** Recorded information **
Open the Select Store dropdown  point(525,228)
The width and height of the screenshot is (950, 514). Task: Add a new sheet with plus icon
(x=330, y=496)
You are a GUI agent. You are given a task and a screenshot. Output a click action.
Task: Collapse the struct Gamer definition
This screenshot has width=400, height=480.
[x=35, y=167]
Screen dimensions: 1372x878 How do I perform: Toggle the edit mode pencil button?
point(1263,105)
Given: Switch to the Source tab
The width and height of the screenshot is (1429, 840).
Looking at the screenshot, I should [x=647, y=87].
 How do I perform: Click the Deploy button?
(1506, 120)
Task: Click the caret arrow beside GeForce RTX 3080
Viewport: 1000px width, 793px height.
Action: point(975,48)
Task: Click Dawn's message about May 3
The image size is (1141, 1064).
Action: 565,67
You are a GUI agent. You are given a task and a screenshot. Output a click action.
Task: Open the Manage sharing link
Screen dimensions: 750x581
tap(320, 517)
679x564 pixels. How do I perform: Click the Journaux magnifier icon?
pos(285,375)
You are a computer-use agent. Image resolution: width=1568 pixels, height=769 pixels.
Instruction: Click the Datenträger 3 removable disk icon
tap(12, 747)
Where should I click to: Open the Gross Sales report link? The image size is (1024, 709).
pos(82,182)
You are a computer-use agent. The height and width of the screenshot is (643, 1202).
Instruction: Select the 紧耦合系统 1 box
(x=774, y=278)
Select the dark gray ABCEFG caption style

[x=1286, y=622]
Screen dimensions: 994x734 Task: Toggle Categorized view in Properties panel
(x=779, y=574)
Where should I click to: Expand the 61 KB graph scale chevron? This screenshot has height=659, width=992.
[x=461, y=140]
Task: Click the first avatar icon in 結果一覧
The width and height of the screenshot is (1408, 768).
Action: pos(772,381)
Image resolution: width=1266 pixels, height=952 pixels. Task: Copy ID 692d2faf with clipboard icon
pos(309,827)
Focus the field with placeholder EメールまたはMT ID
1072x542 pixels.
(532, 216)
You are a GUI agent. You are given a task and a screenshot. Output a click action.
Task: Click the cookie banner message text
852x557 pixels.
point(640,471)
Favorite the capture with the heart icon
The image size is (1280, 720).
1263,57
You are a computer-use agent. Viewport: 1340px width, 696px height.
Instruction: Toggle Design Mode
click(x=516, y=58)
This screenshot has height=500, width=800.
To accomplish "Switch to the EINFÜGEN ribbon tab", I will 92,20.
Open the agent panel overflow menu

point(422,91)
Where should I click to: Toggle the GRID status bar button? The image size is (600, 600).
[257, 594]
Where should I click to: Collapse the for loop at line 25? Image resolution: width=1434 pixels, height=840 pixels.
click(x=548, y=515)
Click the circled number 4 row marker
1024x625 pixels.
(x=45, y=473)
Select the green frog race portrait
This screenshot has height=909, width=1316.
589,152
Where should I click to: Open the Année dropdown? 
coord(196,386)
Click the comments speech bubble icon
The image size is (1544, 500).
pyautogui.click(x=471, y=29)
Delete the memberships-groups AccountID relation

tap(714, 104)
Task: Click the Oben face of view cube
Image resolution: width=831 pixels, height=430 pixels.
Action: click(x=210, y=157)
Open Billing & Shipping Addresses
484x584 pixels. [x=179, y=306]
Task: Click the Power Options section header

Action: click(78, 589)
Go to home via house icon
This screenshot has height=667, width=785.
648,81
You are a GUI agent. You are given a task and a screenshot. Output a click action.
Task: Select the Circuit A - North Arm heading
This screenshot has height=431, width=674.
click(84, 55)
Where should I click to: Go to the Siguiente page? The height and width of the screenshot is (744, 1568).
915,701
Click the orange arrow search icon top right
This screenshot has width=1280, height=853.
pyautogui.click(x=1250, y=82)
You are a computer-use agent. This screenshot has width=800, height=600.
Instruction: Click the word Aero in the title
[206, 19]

** Goal of the exercise **
Copy out the lines from the top of the list down to the one containing "pos(285,375)", swapping "Deploy" for "Publish" and leaving everything else unchanged.

** Task solution **
Open the Select Store dropdown  point(525,228)
The width and height of the screenshot is (950, 514). Task: Add a new sheet with plus icon
(x=330, y=496)
You are a GUI agent. You are given a task and a screenshot. Output a click action.
Task: Collapse the struct Gamer definition
This screenshot has width=400, height=480.
[x=35, y=167]
Screen dimensions: 1372x878 How do I perform: Toggle the edit mode pencil button?
point(1263,105)
Given: Switch to the Source tab
The width and height of the screenshot is (1429, 840).
Looking at the screenshot, I should [x=647, y=87].
 How do I perform: Click the Publish button?
(1506, 120)
Task: Click the caret arrow beside GeForce RTX 3080
Viewport: 1000px width, 793px height.
Action: point(975,48)
Task: Click Dawn's message about May 3
The image size is (1141, 1064).
Action: 565,67
You are a GUI agent. You are given a task and a screenshot. Output a click action.
Task: Open the Manage sharing link
Screen dimensions: 750x581
tap(320, 517)
679x564 pixels. How do I perform: Click the Journaux magnifier icon?
pos(285,375)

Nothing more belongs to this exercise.